# [Consegne]
• A. Puoi riassumere in due frasi l'intervista a Quinito?
• B. Sapresti continuare l'intervista a Quinito a partire dal punto in cui si interrompe?

# [Estratto]
Recuperare quest’intervista di circa un quindicennio fa vuol dire valorizzare una testimonianza storia dal forte vaore documentario sullo stesso jazz.
D Quinito, per il pubblico italiano, potresti raccontarci brevemente la tua carriera di critico musicale e pianista jazz?
R Come critico, la mia carriera è iniziata con un’intervista a Kenny Wheeler. Ho scoperto che sarebbe venuto nella mia città – A Coruña in Galizia – per un concerto con John Taylor e ho fatto tutto il possibile per intervistarlo. Poi ho proposto l’intervista a “Cuadernos de Jazz” (Quaderni di Jazz) e hanno accettato. In seguito, dopo aver scritto per “Cuadernos de Jazz” per un po’, ho contattato il mio giornale locale («La Opinión» de A Coruña) e ho iniziato a scrivere recensioni di concerti.
D E come jazzman?
R Non ho una vera e propria carriera. Ho registrato due album perché mi piace molto comporre, ed è stato un sogno che si è avverato. Suonare in pubblico è un po’ difficile per me perché sono timido, ma con questo secondo album spero di fare qualche concerto di lancio e vedere come va. Se non fossi circondato da bravi musicisti (con molta più abilità ed esperienza di me), probabilmente non lo farei.
D Quali sono i tuoi ricordi del tuo primo approccio con la musica?
R Ascoltavo musica classica a casa dei miei genitori da bambino e alla radio dell’auto quando viaggiavamo. Ricordo anche la prima volta che mio fratello maggiore portò a casa un disco di brani per pianoforte di Alexander Skrjabin (avevo quattordici anni). Poi ho passato molti anni a suonare da solo a casa… e un giorno mi sono presentato a una jam session in cui sceglievo i pezzi. Avevo paura di suonare altri pezzi che non avevo nemmeno preparato un pochino.
D Quali sono i migliori album jazz che hai mai ascoltato? E i migliori album di jazz spagnolo e latino?
R È una domanda molto difficile. Probabilmente alcuni di Bill Evans e di Ornette Coleman, In a Silent Way di Miles Davis, The Master and Margarita di Simon Nabatov, l’ultimo di Jason Moran… ce ne sono così tanti! Preferisco non commentare i migliori album di jazz spagnolo… e tra la musica latina mi piacciono molto Maferefun di Tony Martínez e anche i cd di Gonzalo Rubalcaba.

# [Materiale estratto]
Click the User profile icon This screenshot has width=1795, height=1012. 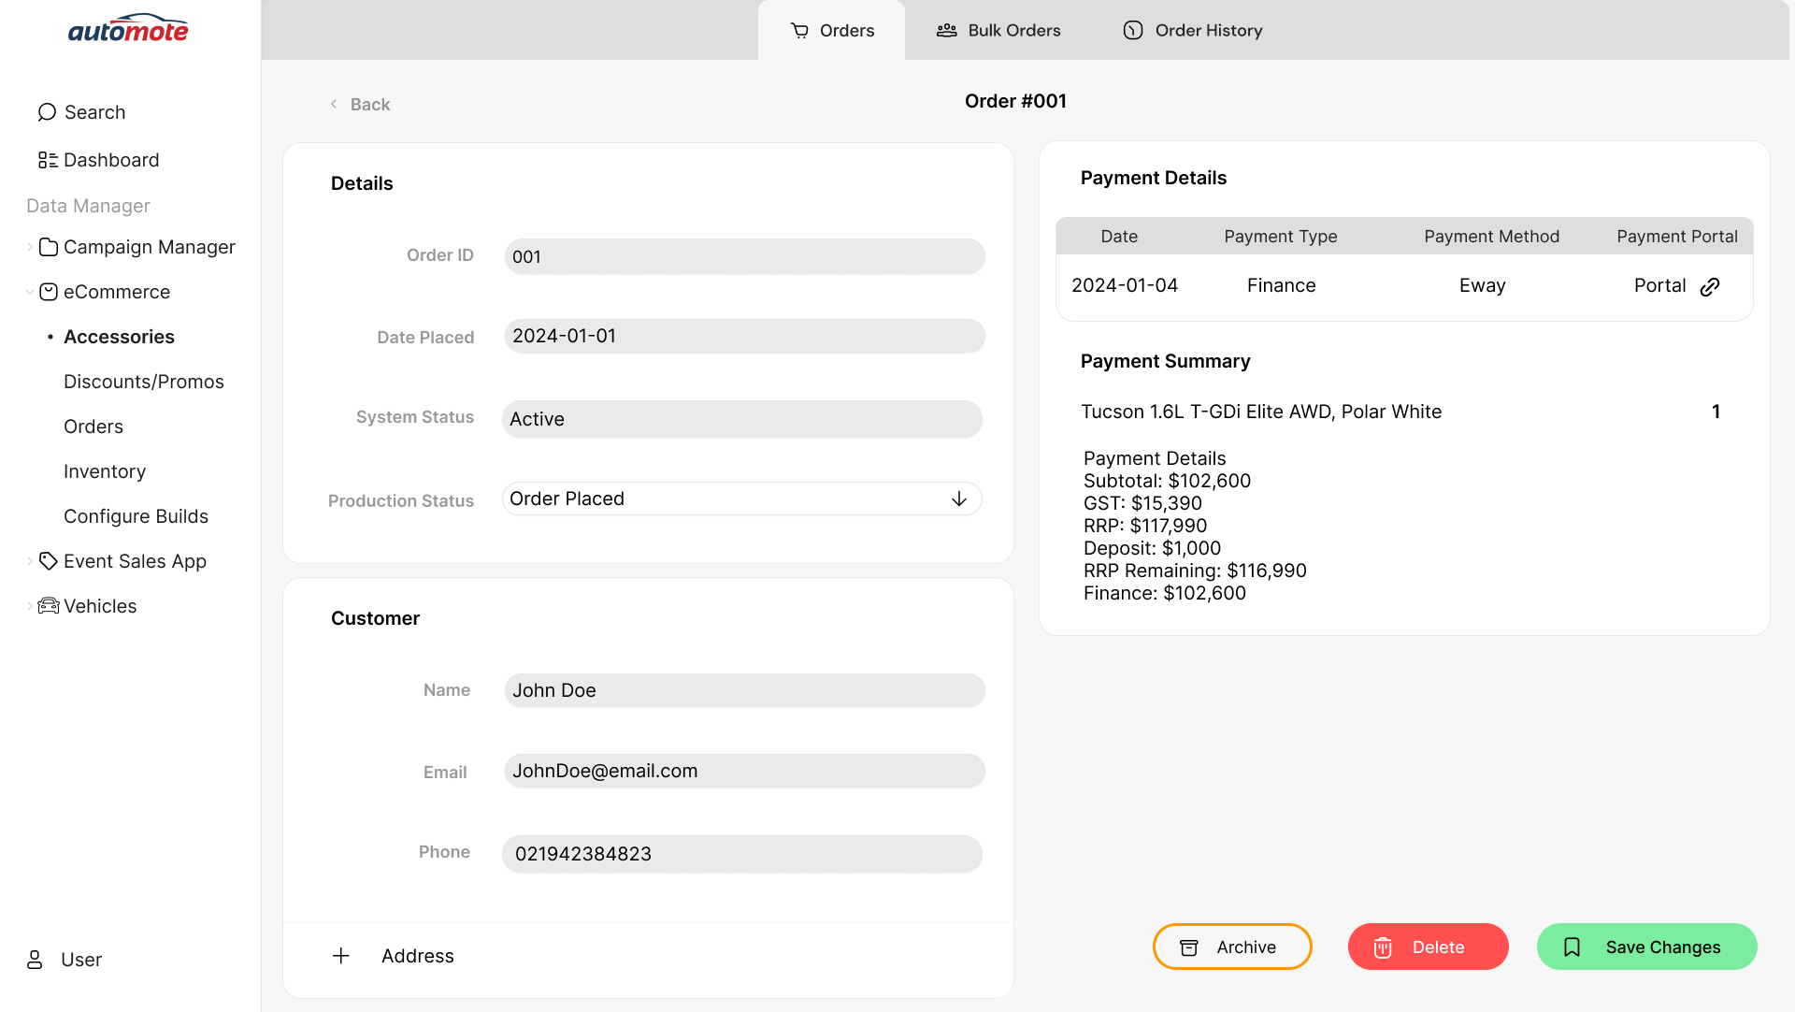[x=35, y=960]
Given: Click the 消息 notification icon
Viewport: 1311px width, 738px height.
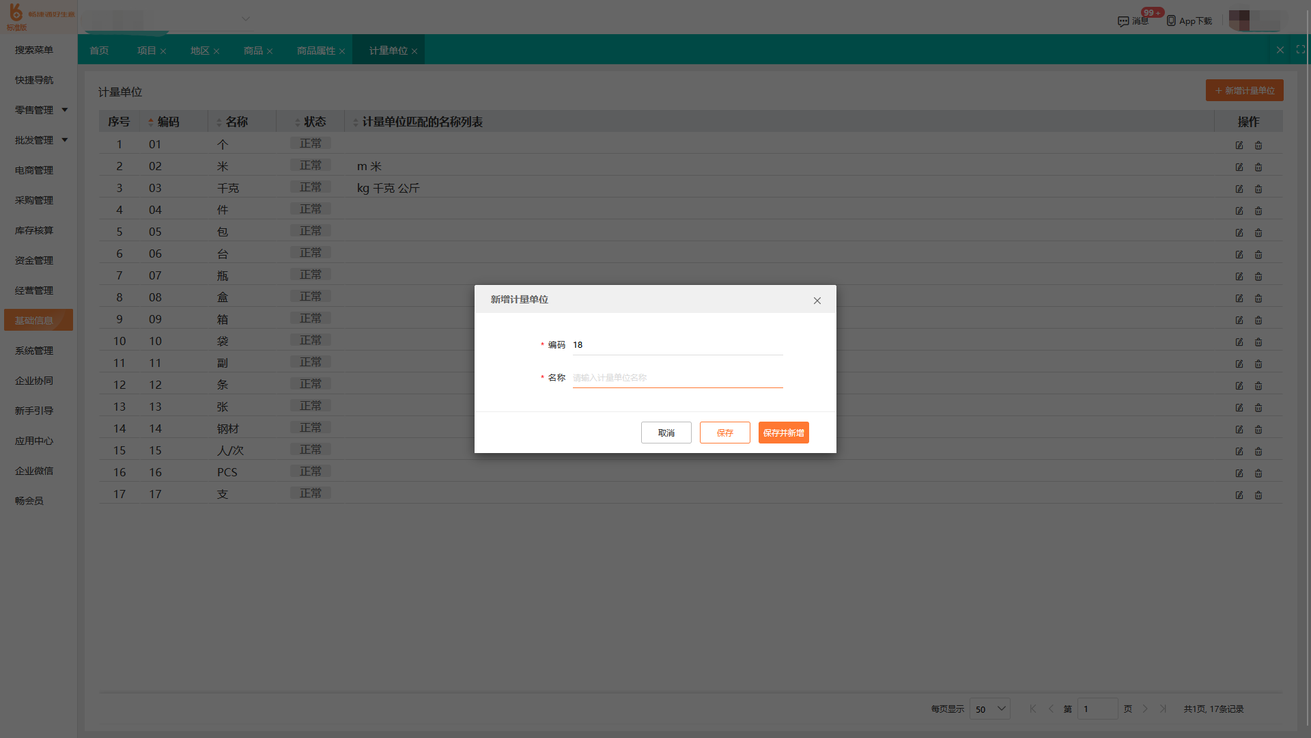Looking at the screenshot, I should pos(1133,20).
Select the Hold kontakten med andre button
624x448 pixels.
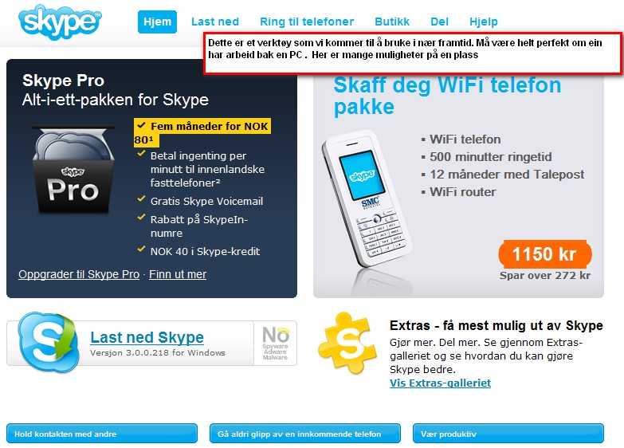(102, 434)
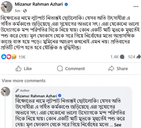Open the commenter's avatar thumbnail
141x128 pixels.
click(x=5, y=92)
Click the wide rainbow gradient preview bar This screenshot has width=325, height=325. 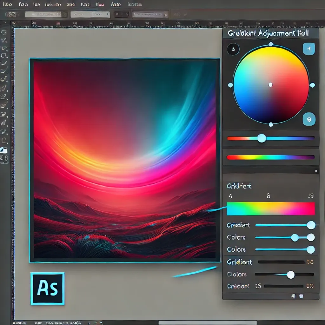coord(271,209)
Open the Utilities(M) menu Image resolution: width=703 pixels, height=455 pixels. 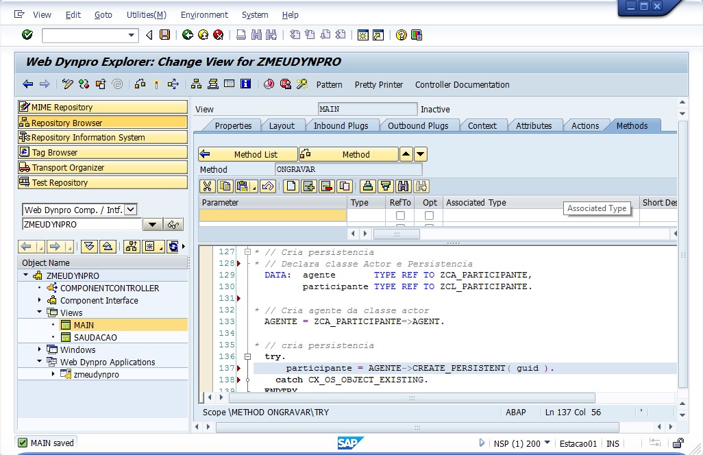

# [Risposte]
• A. Quinito racconta di aver iniziato come critico con un'intervista a Kenny Wheeler, pubblicata su «Cuadernos de Jazz», e di essere poi passato alle recensioni di concerti per «La Opinión» de A Coruña. Come pianista ha registrato due album per amore della composizione, pur trovando difficile suonare in pubblico per timidezza, e tra gli ascolti che ama cita dischi di Bill Evans e Ornette Coleman e In a Silent Way di Miles Davis.

• B.
D Per te, Quinito, la tua musica è free jazz?
R Amo il free jazz, ma ogni cosa ha il suo tempo e il suo luogo. Mi piacciono i musicisti che sanno suonare sia dentro che fuori dal genere, che sfumano i confini (Franco D’Andrea è un esempio). Amo Simon Nabatov e anche gli Atomic… ma ogni giorno ho voglia di ascoltare qualcosa di diverso.
D Quinito, come musicista e critico, cos’è il jazz? Pensi sia giusto parlare di jazz come forma d’arte contemporanea?
R Per me, il jazz non è esattamente uno stile musicale, ma un atteggiamento nei confronti della musica. È un gioco intellettuale con la musica. In letteratura, sarebbe un linguaggio metanarrativo: lo scrittore scrive della letteratura stessa e ci gioca. Sì, è una forma d’arte, ma non necessariamente codificata da schemi specifici come lo swing.
D Visto che suoni il pianoforte, quali sono i pianisti che ti hanno influenzato di più e chi citi in genere?
R Bill Evans, Andrew Hill, Simon Nabatov, Earl Hines, Art Tatum, McCoy Tyner… ma sono stato influenzato anche da molta musica classica per pianoforte (Scrjabin, Beethoven, Debussy, Satie, Ravel, ecc.)
D Esiste un’identità distinta per il jazz spagnolo?
R Penso che in Spagna, fortunatamente, ci siano molti tipi diversi di jazz. Molti musicisti optano per il flamenco per fonderlo con l’improvvisazione, e forse è questo il mainstream… ma per me non esiste un’identità unica, bensì una pluralità di tendenze… spesso scarsamente collegate tra loro. Il problema è che molti musicisti spagnoli ascoltano a malapena la musica degli altri… e non c’è molta comunicazione tra loro.
D Ed esiste un’identità distinta per il jazz latinoamericano?
R Francamente, non saprei dirlo. Non ho abbastanza competenza in materia per offrire un’opinione informata.
D Qual è stato l’impatto della dittatura fascista di Francisco Franco sul jazz? C’era censura o disprezzo per la musica nera?
R Ero molto giovane quando Franco morì. Ma la dittatura fu disastrosa per tutte le arti. Si cercò di promuovere una forma d’arte con un’identità nazionale unica… e il jazz era, ed è tuttora, una forma d’arte minoritaria… suppongo così minoritaria che nemmeno la dittatura si è presa la briga di censurarla. Il jazz praticamente non esisteva in Spagna fino agli anni Ottanta.
D Qual è lo stato attuale del jazz in Spagna?
R L’ho descritto sopra. Ci sono buoni musicisti, ma sono un po’ chiusi rispetto agli altri. C’è una significativa mancanza di consapevolezza riguardo al resto del jazz che si produce in Europa, l’avanguardia… cercano ancora ispirazione nei vecchi modelli americani, negli standard e nei musicisti affermati. Tuttavia, in mezzo a questo isolamento, stanno emergendo musicisti con buone idee.
D Ci sono dunque giovani jazzisti in Spagna che meritano attenzione nel resto d’Europa e del mondo?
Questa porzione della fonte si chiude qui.